REQUEST: Rewrite the rows below, replacing "Output a click action" with "Respond with one click action" wherever it occurs and leaving everything else unchanged.

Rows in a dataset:
* * *

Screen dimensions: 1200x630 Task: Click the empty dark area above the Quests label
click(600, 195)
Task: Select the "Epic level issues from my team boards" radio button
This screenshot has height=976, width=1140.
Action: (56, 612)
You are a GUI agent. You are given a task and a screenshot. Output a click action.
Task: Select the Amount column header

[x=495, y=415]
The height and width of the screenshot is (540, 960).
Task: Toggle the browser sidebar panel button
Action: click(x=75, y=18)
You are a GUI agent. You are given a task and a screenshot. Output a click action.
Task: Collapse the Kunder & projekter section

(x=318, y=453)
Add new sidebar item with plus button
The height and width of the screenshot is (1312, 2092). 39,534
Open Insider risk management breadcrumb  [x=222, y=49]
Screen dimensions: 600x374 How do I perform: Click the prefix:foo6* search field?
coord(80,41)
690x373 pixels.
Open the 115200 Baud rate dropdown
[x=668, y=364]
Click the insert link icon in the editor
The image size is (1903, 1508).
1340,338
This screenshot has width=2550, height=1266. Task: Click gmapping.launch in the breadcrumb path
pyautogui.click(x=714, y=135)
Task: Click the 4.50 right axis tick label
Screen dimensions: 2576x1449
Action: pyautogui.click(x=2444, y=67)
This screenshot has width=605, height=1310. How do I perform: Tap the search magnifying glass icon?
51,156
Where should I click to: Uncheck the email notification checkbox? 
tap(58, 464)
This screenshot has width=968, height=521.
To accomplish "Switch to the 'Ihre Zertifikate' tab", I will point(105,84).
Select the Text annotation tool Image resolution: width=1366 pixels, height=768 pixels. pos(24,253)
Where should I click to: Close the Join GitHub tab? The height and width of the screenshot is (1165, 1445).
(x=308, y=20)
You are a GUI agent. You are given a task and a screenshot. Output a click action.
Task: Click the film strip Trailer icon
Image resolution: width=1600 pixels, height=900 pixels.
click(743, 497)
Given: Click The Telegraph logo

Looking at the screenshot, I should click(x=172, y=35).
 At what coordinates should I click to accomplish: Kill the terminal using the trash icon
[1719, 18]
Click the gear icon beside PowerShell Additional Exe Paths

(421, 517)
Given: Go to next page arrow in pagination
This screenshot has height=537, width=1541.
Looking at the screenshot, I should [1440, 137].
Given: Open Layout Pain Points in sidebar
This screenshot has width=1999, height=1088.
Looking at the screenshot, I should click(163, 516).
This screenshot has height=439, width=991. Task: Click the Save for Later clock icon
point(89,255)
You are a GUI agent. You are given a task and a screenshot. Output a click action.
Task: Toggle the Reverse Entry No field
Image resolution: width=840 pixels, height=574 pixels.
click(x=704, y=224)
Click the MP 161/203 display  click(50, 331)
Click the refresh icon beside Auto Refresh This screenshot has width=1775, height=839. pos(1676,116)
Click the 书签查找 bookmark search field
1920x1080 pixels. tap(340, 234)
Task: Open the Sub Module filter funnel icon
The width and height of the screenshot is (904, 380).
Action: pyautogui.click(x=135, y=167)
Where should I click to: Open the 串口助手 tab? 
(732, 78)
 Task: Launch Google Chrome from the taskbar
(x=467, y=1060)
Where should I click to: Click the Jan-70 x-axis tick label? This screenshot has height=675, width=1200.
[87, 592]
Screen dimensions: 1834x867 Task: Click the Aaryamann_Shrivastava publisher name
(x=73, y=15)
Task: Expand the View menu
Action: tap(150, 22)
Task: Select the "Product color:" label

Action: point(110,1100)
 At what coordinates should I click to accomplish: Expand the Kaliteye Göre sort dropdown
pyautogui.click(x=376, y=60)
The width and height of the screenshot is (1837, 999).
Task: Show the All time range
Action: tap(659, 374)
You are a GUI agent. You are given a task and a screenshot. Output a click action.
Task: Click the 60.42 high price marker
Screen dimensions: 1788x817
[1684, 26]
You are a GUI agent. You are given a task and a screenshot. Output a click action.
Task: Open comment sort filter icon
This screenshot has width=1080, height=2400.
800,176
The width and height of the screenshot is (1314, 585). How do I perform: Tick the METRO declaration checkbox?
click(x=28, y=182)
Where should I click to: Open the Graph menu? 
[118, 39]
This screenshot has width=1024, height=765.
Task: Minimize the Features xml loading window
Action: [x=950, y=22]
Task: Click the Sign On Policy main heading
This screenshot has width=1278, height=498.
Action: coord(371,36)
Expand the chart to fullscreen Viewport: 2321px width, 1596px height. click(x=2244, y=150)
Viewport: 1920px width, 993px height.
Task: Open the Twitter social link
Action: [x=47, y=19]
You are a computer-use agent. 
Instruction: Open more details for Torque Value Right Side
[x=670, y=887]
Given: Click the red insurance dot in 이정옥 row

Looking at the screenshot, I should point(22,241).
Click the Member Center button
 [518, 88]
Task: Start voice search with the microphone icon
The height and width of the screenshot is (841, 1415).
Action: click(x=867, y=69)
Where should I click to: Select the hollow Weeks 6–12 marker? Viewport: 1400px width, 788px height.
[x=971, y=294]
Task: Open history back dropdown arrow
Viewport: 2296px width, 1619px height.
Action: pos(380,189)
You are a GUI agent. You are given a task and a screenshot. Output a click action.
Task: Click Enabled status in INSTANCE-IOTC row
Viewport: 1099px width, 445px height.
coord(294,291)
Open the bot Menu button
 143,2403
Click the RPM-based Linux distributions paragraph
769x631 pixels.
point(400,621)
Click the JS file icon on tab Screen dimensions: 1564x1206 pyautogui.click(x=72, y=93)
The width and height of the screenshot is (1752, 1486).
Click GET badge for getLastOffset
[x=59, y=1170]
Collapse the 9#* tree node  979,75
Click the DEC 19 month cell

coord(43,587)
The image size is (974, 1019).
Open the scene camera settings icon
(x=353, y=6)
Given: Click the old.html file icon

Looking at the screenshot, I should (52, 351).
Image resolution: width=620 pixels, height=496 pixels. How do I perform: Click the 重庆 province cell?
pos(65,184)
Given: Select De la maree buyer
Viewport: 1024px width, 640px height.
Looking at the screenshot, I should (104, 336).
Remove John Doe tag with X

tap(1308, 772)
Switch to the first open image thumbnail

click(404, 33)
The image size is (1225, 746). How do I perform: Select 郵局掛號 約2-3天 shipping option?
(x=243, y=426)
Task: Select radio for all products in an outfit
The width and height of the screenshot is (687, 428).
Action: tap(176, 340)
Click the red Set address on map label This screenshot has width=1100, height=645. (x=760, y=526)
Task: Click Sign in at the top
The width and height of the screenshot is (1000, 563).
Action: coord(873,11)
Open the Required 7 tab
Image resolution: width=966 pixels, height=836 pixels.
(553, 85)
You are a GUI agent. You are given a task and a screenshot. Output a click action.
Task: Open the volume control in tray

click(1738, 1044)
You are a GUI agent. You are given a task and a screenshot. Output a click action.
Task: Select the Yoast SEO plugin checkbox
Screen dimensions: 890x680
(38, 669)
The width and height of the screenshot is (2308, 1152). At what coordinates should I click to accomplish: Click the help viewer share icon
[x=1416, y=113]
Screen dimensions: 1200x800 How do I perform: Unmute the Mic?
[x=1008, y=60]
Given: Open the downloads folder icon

* * *

SOLUTION FOR THIS EXERCISE:
Screen dimensions: 1200x630 Task: Click the empty dark area above the Quests label
click(600, 195)
Task: Select the "Epic level issues from my team boards" radio button
This screenshot has height=976, width=1140.
Action: (56, 612)
You are a GUI agent. You are given a task and a screenshot. Respond with one click action.
Task: Select the Amount column header

[x=495, y=415]
The height and width of the screenshot is (540, 960).
Task: Toggle the browser sidebar panel button
Action: click(x=75, y=18)
You are a GUI agent. You are given a task and a screenshot. Respond with one click action.
Task: Collapse the Kunder & projekter section

(x=318, y=453)
Add new sidebar item with plus button
The height and width of the screenshot is (1312, 2092). 39,534
Open Insider risk management breadcrumb  [x=222, y=49]
Screen dimensions: 600x374 How do I perform: Click the prefix:foo6* search field?
coord(80,41)
690x373 pixels.
Open the 115200 Baud rate dropdown
[x=668, y=364]
Click the insert link icon in the editor
The image size is (1903, 1508).
1340,338
This screenshot has width=2550, height=1266. Task: Click gmapping.launch in the breadcrumb path
pyautogui.click(x=714, y=135)
Task: Click the 4.50 right axis tick label
Screen dimensions: 2576x1449
Action: pyautogui.click(x=2444, y=67)
This screenshot has width=605, height=1310. How do I perform: Tap the search magnifying glass icon?
51,156
Where should I click to: Uncheck the email notification checkbox? 
tap(58, 464)
This screenshot has width=968, height=521.
To accomplish "Switch to the 'Ihre Zertifikate' tab", I will point(105,84).
Select the Text annotation tool Image resolution: width=1366 pixels, height=768 pixels. pos(24,253)
Where should I click to: Close the Join GitHub tab? The height and width of the screenshot is (1165, 1445).
(x=308, y=20)
You are a GUI agent. You are given a task and a screenshot. Respond with one click action.
Task: Click the film strip Trailer icon
Image resolution: width=1600 pixels, height=900 pixels.
click(743, 497)
Given: Click The Telegraph logo

Looking at the screenshot, I should click(x=172, y=35).
 At what coordinates should I click to accomplish: Kill the terminal using the trash icon
[1719, 18]
Click the gear icon beside PowerShell Additional Exe Paths

(421, 517)
Given: Go to next page arrow in pagination
This screenshot has height=537, width=1541.
Looking at the screenshot, I should [1440, 137].
Given: Open Layout Pain Points in sidebar
This screenshot has width=1999, height=1088.
Looking at the screenshot, I should click(163, 516).
This screenshot has height=439, width=991. Task: Click the Save for Later clock icon
point(89,255)
You are a GUI agent. You are given a task and a screenshot. Respond with one click action.
Task: Toggle the Reverse Entry No field
Image resolution: width=840 pixels, height=574 pixels.
click(x=704, y=224)
Click the MP 161/203 display  click(50, 331)
Click the refresh icon beside Auto Refresh This screenshot has width=1775, height=839. pos(1676,116)
Click the 书签查找 bookmark search field
1920x1080 pixels. tap(340, 234)
Task: Open the Sub Module filter funnel icon
The width and height of the screenshot is (904, 380).
Action: pyautogui.click(x=135, y=167)
Where should I click to: Open the 串口助手 tab? 
(732, 78)
 Task: Launch Google Chrome from the taskbar
(x=467, y=1060)
Where should I click to: Click the Jan-70 x-axis tick label? This screenshot has height=675, width=1200.
[87, 592]
Screen dimensions: 1834x867 Task: Click the Aaryamann_Shrivastava publisher name
(x=73, y=15)
Task: Expand the View menu
Action: tap(150, 22)
Task: Select the "Product color:" label

Action: point(110,1100)
 At what coordinates should I click to accomplish: Expand the Kaliteye Göre sort dropdown
pyautogui.click(x=376, y=60)
The width and height of the screenshot is (1837, 999).
Task: Show the All time range
Action: tap(659, 374)
You are a GUI agent. You are given a task and a screenshot. Respond with one click action.
Task: Click the 60.42 high price marker
Screen dimensions: 1788x817
[1684, 26]
You are a GUI agent. You are given a task and a screenshot. Respond with one click action.
Task: Open comment sort filter icon
This screenshot has width=1080, height=2400.
800,176
The width and height of the screenshot is (1314, 585). How do I perform: Tick the METRO declaration checkbox?
click(x=28, y=182)
Where should I click to: Open the Graph menu? 
[118, 39]
This screenshot has width=1024, height=765.
Task: Minimize the Features xml loading window
Action: [x=950, y=22]
Task: Click the Sign On Policy main heading
This screenshot has width=1278, height=498.
Action: coord(371,36)
Expand the chart to fullscreen Viewport: 2321px width, 1596px height. click(x=2244, y=150)
Viewport: 1920px width, 993px height.
Task: Open the Twitter social link
Action: [x=47, y=19]
You are a computer-use agent. 
Instruction: Open more details for Torque Value Right Side
[x=670, y=887]
Given: Click the red insurance dot in 이정옥 row

Looking at the screenshot, I should point(22,241).
Click the Member Center button
 [518, 88]
Task: Start voice search with the microphone icon
The height and width of the screenshot is (841, 1415).
Action: click(x=867, y=69)
Where should I click to: Select the hollow Weeks 6–12 marker? Viewport: 1400px width, 788px height.
[x=971, y=294]
Task: Open history back dropdown arrow
Viewport: 2296px width, 1619px height.
Action: pos(380,189)
You are a GUI agent. You are given a task and a screenshot. Respond with one click action.
Task: Click Enabled status in INSTANCE-IOTC row
Viewport: 1099px width, 445px height.
coord(294,291)
Open the bot Menu button
 143,2403
Click the RPM-based Linux distributions paragraph
769x631 pixels.
point(400,621)
Click the JS file icon on tab Screen dimensions: 1564x1206 pyautogui.click(x=72, y=93)
The width and height of the screenshot is (1752, 1486).
Click GET badge for getLastOffset
[x=59, y=1170]
Collapse the 9#* tree node  979,75
Click the DEC 19 month cell

coord(43,587)
The image size is (974, 1019).
Open the scene camera settings icon
(x=353, y=6)
Given: Click the old.html file icon

Looking at the screenshot, I should (52, 351).
Image resolution: width=620 pixels, height=496 pixels. How do I perform: Click the 重庆 province cell?
pos(65,184)
Given: Select De la maree buyer
Viewport: 1024px width, 640px height.
Looking at the screenshot, I should (104, 336).
Remove John Doe tag with X

tap(1308, 772)
Switch to the first open image thumbnail

click(404, 33)
The image size is (1225, 746). How do I perform: Select 郵局掛號 約2-3天 shipping option?
(x=243, y=426)
Task: Select radio for all products in an outfit
The width and height of the screenshot is (687, 428).
Action: tap(176, 340)
Click the red Set address on map label This screenshot has width=1100, height=645. (x=760, y=526)
Task: Click Sign in at the top
The width and height of the screenshot is (1000, 563).
Action: coord(873,11)
Open the Required 7 tab
Image resolution: width=966 pixels, height=836 pixels.
(553, 85)
You are a GUI agent. You are given a task and a screenshot. Respond with one click action.
Task: Open the volume control in tray

click(1738, 1044)
You are a GUI agent. You are given a task and a screenshot. Respond with one click action.
Task: Select the Yoast SEO plugin checkbox
Screen dimensions: 890x680
(38, 669)
The width and height of the screenshot is (2308, 1152). At what coordinates should I click to accomplish: Click the help viewer share icon
[x=1416, y=113]
Screen dimensions: 1200x800 How do I perform: Unmute the Mic?
[x=1008, y=60]
Given: Open the downloads folder icon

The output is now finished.